What you will do:
Which of the lines below include "text"? Each one should be copied out.

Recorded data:
___

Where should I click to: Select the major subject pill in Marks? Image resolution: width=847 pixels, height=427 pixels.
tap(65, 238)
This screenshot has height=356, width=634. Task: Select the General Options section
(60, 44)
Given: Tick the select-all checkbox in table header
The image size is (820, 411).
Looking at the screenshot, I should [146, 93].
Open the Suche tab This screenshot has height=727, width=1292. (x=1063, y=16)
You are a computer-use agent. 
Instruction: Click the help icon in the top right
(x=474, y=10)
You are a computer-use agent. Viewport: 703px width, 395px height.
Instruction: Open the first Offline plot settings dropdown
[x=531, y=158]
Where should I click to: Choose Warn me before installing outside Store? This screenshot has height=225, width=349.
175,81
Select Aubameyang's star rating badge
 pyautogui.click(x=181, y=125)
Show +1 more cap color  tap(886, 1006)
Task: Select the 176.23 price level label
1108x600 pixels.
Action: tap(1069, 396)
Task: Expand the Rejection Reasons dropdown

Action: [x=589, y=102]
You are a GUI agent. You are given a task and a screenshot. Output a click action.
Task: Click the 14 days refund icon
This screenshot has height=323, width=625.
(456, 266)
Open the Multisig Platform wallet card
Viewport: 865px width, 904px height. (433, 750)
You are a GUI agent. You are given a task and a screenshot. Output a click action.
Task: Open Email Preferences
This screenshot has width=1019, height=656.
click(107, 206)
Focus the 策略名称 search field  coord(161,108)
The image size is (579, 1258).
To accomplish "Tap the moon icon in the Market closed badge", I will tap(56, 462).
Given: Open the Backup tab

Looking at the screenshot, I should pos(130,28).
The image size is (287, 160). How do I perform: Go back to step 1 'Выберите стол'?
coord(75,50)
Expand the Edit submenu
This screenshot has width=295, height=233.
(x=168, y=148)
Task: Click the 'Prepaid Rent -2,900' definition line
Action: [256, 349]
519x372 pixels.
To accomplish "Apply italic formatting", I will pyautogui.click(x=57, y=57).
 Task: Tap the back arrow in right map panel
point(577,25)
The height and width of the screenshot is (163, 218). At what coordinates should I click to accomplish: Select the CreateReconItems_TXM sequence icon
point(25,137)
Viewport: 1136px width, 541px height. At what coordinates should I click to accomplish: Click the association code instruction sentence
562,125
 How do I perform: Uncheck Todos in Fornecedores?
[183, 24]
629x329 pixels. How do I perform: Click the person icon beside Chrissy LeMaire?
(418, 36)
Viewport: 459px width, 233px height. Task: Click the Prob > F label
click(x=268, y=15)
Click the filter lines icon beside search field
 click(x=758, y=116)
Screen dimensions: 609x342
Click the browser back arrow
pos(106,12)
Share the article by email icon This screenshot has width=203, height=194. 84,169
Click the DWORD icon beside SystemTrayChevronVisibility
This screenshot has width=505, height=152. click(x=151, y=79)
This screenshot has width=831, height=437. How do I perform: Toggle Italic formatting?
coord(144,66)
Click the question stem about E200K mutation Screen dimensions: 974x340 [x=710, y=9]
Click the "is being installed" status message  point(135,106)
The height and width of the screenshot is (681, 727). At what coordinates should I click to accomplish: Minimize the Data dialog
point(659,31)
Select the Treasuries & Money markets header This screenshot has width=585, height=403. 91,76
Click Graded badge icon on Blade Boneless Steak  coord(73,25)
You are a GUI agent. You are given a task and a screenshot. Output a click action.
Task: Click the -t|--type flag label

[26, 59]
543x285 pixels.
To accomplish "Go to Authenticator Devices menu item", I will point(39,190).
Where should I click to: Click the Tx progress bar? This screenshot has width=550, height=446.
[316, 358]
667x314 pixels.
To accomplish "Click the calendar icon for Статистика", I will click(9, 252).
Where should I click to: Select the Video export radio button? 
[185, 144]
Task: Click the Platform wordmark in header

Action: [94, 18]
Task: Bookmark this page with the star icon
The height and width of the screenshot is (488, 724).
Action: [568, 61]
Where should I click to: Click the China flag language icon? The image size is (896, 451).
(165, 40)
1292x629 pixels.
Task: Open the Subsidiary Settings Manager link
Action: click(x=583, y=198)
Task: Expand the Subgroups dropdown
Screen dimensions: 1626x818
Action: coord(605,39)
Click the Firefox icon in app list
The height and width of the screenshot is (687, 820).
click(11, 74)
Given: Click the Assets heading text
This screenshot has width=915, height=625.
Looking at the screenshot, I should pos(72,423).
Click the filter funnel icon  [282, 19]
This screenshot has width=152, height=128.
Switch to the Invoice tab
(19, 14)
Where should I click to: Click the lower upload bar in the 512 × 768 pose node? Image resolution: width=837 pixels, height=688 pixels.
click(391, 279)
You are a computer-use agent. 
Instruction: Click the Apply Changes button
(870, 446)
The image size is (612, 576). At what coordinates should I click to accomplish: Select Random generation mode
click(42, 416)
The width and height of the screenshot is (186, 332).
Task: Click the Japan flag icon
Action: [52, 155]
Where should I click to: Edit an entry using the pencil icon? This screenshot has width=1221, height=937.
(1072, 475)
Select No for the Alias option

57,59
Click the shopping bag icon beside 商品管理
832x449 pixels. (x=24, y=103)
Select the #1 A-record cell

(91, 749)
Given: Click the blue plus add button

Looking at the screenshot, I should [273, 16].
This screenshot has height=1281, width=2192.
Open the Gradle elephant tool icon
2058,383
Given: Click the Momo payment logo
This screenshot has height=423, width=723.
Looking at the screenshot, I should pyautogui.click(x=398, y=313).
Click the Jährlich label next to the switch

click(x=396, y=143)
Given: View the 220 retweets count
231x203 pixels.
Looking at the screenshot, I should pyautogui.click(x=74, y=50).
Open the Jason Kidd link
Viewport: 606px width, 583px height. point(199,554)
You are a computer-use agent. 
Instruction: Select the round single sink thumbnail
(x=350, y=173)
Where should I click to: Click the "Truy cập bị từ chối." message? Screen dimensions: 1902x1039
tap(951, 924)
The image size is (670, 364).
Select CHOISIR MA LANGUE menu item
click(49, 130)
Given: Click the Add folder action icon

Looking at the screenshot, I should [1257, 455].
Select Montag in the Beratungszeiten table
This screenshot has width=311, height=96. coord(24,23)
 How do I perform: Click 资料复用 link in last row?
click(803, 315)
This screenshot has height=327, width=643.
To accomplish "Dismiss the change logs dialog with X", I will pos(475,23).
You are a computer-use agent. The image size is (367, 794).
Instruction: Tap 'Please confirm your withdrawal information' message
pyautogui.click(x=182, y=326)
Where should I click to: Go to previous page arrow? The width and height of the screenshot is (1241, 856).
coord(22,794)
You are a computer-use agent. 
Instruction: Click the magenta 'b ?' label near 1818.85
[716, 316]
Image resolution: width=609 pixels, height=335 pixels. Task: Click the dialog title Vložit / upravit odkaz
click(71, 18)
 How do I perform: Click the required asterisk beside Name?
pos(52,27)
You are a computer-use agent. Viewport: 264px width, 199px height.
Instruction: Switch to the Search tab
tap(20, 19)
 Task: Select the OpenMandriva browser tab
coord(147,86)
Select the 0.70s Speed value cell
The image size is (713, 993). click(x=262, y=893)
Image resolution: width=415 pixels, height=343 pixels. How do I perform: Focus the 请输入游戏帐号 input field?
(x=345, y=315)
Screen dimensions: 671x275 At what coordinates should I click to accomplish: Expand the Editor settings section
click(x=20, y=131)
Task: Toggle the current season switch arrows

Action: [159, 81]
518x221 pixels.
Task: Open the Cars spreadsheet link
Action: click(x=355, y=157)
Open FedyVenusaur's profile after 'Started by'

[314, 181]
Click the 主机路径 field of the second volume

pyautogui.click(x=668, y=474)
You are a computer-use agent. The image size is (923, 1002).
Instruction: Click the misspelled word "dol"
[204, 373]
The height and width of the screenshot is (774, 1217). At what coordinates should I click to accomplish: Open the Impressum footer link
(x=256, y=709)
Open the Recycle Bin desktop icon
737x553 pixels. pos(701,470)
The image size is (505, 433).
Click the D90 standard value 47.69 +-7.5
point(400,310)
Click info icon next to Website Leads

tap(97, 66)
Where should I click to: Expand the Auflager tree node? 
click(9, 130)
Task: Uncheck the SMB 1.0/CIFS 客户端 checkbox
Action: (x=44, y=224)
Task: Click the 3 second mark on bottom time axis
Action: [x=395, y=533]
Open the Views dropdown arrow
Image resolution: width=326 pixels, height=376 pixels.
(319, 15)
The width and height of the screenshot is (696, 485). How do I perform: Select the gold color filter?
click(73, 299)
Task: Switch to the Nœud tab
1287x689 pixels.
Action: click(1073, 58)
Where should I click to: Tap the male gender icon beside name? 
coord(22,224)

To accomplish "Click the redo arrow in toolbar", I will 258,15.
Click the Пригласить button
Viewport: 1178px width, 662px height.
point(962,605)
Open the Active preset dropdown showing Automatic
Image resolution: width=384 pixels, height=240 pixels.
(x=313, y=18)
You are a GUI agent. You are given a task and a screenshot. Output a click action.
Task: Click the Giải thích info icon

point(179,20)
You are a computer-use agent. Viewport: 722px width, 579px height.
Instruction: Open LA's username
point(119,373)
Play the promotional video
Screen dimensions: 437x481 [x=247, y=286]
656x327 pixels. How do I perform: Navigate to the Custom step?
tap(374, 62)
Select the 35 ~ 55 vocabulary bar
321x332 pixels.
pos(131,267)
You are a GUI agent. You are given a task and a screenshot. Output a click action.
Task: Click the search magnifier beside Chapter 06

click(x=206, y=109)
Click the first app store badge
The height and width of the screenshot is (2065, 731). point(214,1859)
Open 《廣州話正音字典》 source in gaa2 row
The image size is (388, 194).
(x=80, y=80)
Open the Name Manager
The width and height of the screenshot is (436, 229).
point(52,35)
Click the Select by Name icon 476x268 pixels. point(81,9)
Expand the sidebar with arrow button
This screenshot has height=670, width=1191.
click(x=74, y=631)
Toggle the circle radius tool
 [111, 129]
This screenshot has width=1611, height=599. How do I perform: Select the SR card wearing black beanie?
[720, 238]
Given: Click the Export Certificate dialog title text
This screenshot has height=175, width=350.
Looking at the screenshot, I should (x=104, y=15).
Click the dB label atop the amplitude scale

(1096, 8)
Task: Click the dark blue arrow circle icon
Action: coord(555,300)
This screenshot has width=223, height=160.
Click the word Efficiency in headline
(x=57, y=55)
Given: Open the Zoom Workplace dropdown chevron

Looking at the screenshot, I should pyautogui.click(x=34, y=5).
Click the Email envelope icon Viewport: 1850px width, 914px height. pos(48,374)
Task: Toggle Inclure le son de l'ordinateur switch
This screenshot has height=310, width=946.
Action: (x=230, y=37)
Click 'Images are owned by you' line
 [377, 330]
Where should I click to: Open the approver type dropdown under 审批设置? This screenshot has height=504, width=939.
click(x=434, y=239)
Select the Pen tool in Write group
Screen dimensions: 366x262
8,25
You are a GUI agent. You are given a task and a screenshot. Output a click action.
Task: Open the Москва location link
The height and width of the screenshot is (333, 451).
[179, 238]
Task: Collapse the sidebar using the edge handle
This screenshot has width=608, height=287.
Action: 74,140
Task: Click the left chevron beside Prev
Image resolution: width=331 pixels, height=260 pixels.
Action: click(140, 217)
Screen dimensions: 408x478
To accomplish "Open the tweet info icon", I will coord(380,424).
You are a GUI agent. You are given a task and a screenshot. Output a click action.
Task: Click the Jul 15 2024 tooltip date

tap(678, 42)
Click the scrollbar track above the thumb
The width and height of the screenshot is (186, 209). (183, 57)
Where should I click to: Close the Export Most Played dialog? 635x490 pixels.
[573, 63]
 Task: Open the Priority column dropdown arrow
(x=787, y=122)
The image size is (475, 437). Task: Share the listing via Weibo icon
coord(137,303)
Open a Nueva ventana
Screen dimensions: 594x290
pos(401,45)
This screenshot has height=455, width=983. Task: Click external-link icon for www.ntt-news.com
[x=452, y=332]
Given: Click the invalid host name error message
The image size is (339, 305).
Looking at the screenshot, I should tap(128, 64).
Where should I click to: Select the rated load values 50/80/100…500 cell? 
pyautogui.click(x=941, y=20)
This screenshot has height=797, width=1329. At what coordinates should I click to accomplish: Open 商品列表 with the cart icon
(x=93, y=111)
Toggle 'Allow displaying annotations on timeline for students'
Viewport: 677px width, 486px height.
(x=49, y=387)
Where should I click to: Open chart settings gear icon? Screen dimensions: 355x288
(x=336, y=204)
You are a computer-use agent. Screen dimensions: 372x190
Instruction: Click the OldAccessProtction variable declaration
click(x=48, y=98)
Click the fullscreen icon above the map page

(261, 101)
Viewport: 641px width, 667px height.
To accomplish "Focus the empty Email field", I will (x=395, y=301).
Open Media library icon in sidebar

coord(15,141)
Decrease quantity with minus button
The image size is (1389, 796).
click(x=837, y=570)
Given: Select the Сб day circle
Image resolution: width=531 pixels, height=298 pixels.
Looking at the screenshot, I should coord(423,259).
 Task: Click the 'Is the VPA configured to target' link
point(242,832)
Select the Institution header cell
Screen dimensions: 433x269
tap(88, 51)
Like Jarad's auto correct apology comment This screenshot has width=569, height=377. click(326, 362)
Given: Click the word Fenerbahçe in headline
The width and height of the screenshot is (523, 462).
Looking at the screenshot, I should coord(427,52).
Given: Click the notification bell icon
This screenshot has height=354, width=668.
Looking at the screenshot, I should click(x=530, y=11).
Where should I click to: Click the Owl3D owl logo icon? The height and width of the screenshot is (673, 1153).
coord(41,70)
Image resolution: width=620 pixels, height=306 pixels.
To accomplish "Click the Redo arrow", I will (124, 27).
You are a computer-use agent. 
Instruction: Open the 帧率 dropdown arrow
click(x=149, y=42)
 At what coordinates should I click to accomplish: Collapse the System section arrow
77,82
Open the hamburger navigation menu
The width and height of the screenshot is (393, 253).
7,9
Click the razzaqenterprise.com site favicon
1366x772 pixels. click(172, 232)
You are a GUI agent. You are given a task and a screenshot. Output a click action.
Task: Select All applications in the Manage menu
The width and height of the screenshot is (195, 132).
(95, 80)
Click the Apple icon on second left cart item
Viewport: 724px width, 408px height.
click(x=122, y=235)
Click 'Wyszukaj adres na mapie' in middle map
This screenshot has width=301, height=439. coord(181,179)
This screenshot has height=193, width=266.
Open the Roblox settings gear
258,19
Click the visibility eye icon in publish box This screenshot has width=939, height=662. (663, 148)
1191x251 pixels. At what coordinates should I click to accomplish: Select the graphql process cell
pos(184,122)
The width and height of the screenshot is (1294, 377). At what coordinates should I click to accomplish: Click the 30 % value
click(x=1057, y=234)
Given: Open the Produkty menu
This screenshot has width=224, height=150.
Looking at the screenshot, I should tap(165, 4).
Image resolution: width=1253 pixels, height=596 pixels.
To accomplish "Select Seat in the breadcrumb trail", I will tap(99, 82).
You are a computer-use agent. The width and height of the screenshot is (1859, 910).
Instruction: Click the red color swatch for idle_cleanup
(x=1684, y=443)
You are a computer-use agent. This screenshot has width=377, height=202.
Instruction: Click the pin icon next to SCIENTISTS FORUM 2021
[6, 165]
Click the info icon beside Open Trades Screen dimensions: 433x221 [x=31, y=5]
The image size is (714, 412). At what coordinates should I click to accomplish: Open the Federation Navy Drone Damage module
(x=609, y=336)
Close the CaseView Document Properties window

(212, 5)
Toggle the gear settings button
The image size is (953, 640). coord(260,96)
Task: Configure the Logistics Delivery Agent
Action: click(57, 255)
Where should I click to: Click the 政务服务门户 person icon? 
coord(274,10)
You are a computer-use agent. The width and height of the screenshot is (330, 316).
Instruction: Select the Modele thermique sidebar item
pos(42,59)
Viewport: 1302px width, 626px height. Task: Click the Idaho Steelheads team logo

___

Written solution:
Given: Click the Assets heading text
Given: Click the Export Certificate dialog title text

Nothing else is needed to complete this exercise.